Similarly, Nebraska’s attorney general interpreted that state’s ban to mean partners in legally non-recognized relationships couldn’t tend to a deceased partner’s affairs, including disposal of his or her remains. Other examples from around the country point to similar possible outcomes.

Among other consequences, passage of Amendment 1 would almost certainly require North Carolina courts to eliminate domestic-partner benefits that some municipalities, including Durham, Chapel Hill, Greensboro, and Mecklenburg and Orange counties, currently extend to same-sex couples.

It would also render unlawful future legislative attempts to extend even minimal rights and protections to couples not legally recognized as married.

Nationwide, there are two especially common claims among opponents of marriage equality. One is that allowing same-sex couples to marry constitutes a grave threat to “traditional marriage” because changing the definition of marriage to include same-sex couples would alter the meaning of marriage for everybody and to demean the institution. Marriage is said to be cheapened because it has been redefined, and the redefinition is the only evidence to demonstrate its cheapening. Proponents also typically assert that their preferred religious understanding of marriage should be the prevailing legal one.

The other key claim is that only opposite-sex couples provide an appropriate and legally valid environment in which to raise children. Vote for Marriage NC, for example, asserts “marriage is unique because it is the social institution we recognize to channel the biological drive of men and women with its inherent capacity to produce children into the ideal family units” and that “It is because of children that government regulates and licenses marriage.”

Fortunately, claims about the best settings for child raising have been subjected to careful empirical scrutiny. In 2010, California was the site of a federal trial concerning Proposition 8, the ballot measure that banned gay marriage in in that state. The Proposition 8 trial offered perhaps the most intensive factual examination in a legal setting ever undertaken in the U.S. for claims about the consequences of extending marriage rights to same-sex couples.

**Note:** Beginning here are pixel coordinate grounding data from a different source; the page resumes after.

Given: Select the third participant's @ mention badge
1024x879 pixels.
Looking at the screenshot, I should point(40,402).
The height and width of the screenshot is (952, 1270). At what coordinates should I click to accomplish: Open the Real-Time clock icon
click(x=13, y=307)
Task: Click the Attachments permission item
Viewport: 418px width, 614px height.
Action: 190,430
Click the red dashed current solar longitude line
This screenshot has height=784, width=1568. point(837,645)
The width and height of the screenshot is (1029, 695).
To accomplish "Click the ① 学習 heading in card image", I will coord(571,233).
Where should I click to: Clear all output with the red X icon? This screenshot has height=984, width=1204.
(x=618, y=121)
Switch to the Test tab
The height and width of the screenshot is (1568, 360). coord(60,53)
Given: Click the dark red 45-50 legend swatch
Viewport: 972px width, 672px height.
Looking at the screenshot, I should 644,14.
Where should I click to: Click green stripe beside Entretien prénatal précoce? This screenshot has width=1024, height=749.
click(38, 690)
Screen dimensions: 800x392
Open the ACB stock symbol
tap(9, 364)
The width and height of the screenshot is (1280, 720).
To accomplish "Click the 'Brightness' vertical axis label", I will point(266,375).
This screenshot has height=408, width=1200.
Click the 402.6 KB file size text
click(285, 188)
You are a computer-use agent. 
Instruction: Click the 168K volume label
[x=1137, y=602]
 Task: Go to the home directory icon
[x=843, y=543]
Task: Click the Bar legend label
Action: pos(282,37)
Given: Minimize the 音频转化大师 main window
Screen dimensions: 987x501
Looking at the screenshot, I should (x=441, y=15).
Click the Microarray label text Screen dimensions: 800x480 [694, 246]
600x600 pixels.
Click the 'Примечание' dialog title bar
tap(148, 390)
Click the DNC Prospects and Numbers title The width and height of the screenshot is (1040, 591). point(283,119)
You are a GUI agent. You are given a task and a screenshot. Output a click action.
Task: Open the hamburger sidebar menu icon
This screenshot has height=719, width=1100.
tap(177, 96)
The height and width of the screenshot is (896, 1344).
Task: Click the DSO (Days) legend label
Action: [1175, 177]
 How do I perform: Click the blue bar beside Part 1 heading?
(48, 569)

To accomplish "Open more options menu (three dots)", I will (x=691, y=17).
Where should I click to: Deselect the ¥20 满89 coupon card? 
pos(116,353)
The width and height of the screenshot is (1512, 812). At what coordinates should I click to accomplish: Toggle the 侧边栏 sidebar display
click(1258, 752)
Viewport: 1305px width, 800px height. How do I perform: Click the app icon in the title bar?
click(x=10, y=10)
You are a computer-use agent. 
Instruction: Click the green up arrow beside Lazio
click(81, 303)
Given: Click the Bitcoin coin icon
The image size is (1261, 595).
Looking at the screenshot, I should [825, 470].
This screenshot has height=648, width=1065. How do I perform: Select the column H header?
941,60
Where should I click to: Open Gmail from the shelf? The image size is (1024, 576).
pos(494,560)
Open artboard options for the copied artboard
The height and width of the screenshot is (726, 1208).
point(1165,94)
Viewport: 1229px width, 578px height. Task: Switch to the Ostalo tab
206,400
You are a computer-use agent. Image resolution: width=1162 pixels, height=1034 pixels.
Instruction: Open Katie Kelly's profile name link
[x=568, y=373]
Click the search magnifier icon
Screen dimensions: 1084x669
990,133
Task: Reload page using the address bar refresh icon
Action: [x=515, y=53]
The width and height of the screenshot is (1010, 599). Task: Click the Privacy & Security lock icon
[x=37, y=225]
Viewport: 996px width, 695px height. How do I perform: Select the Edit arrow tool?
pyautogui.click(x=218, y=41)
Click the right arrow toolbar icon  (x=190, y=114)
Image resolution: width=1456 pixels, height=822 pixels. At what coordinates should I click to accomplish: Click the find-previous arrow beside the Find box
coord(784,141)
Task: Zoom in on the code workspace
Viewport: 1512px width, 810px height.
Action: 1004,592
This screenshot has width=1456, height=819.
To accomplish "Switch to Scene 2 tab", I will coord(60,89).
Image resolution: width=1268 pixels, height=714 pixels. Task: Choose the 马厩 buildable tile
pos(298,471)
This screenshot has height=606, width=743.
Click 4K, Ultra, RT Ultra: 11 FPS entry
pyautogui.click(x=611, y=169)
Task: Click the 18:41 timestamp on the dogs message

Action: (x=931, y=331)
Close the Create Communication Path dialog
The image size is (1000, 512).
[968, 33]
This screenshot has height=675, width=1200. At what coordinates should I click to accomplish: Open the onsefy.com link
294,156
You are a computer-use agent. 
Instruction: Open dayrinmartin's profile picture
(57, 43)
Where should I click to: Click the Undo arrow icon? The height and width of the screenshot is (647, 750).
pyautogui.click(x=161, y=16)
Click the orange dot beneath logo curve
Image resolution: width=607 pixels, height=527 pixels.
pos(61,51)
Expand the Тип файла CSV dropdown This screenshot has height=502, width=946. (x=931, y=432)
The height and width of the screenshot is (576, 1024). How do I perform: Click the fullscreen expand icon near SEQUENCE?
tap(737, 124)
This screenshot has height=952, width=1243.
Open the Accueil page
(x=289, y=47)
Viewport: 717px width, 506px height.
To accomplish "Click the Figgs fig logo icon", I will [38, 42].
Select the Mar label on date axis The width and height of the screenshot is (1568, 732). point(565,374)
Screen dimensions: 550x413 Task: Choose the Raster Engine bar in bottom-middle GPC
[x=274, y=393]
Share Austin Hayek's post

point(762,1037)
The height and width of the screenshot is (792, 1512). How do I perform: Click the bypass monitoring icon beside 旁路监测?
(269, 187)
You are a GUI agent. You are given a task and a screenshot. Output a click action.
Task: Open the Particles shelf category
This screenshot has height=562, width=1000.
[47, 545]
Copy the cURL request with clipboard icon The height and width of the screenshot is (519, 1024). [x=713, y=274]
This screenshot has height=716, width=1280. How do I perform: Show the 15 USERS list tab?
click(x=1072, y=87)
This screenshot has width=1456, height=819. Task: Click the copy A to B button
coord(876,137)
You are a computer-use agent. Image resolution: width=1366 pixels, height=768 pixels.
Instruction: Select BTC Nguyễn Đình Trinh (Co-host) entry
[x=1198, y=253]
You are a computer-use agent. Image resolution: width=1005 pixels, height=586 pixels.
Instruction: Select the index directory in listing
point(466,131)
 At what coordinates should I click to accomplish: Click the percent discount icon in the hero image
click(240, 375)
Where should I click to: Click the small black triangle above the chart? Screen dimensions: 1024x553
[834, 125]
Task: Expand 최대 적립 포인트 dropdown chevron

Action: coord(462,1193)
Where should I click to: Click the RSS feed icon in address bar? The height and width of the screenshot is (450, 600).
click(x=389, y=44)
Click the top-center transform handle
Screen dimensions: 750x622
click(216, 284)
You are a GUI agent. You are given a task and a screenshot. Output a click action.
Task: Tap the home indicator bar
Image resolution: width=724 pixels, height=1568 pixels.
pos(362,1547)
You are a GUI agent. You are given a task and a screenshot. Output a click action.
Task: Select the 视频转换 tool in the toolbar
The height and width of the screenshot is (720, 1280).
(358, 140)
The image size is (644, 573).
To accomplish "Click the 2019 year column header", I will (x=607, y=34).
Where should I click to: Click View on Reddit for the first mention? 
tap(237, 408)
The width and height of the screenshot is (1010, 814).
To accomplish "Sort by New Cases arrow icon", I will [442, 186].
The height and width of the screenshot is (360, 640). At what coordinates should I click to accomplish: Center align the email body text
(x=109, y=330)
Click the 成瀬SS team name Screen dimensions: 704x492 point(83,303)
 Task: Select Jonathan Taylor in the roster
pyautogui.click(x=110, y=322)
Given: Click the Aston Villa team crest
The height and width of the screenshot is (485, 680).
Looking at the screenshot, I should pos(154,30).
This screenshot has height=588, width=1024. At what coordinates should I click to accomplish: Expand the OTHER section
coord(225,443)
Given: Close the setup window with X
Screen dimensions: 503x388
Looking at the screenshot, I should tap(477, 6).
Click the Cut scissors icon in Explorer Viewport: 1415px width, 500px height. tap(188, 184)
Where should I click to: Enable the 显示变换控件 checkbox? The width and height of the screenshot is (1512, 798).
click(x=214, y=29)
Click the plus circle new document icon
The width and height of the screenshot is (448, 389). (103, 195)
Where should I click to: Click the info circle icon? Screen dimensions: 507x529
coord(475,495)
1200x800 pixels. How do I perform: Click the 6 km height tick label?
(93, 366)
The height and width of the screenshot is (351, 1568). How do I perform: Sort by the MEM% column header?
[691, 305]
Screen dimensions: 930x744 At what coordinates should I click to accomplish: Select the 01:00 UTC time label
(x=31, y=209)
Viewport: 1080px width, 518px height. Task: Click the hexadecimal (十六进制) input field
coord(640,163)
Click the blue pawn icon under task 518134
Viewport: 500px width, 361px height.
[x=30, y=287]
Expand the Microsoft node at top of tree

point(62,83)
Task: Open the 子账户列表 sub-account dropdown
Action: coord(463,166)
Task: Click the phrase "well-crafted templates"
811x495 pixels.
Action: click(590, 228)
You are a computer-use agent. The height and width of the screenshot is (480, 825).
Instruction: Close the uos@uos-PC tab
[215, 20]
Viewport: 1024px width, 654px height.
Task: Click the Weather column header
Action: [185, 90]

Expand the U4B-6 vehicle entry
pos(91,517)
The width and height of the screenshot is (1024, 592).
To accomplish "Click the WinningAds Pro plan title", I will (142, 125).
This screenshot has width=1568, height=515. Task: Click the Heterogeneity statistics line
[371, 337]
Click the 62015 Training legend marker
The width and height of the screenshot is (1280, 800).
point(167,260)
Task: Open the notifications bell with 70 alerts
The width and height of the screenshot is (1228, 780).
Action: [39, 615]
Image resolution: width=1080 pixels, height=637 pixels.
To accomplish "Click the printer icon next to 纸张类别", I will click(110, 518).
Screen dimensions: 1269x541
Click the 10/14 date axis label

After detailed testimony, Judge Vaughn Walker, a Reagan appointee, ruled the ban unconstitutionala federal appeals court upheld that decision this week. But the 138-page decision was striking because of the findings of fact on which the court ruled. Judge Walker found that supporters of the ban failed to provide any real evidence that gays were less capable of forming lasting and committed bonds with partners, raising children or otherwise benefitting from relationships that were the equivalent of marriage. (Unable to poke serious holes in his legal analysis, some supporters of Proposition 8 have made much of the fact that Judge Walker is gay, as if only a straight judge could be counted on to rule objectively on the legal status of marriage.)

Ultimately, Judge Walker ruled, Proposition 8 “enacted a private moral view without advancing a legitimate government interest.” On the specific question of whether same-sex couples can raise children successfully, the supporters of Proposition 8 failed to produce any compelling evidence that same-sex couples were less equipped than were opposite-sex couples.

Opponents of marriage equality insist that marriage must be between a man and a woman because this is the sole union appropriate for raising childrenand that children are the reason “government licenses marriage.” That means any opposite-sex marriages that are childless should logically be barred, including any couples not capable of biological production of children.

Advocates of the ban on gay marriage need the debate about the issue to remain on the plane of vaguely defined fears and “threats to society.” On the merits, they know that there is no credible basis to argue that any harm would befall actual marriages or communities were same-sex couples given the right to marry legally. Instead, on the basis of unfounded fears, those pushing for passage of Amendment 1 are willing to harm existing families in order to enshrine in the state constitution their especially restrictive view of what family means.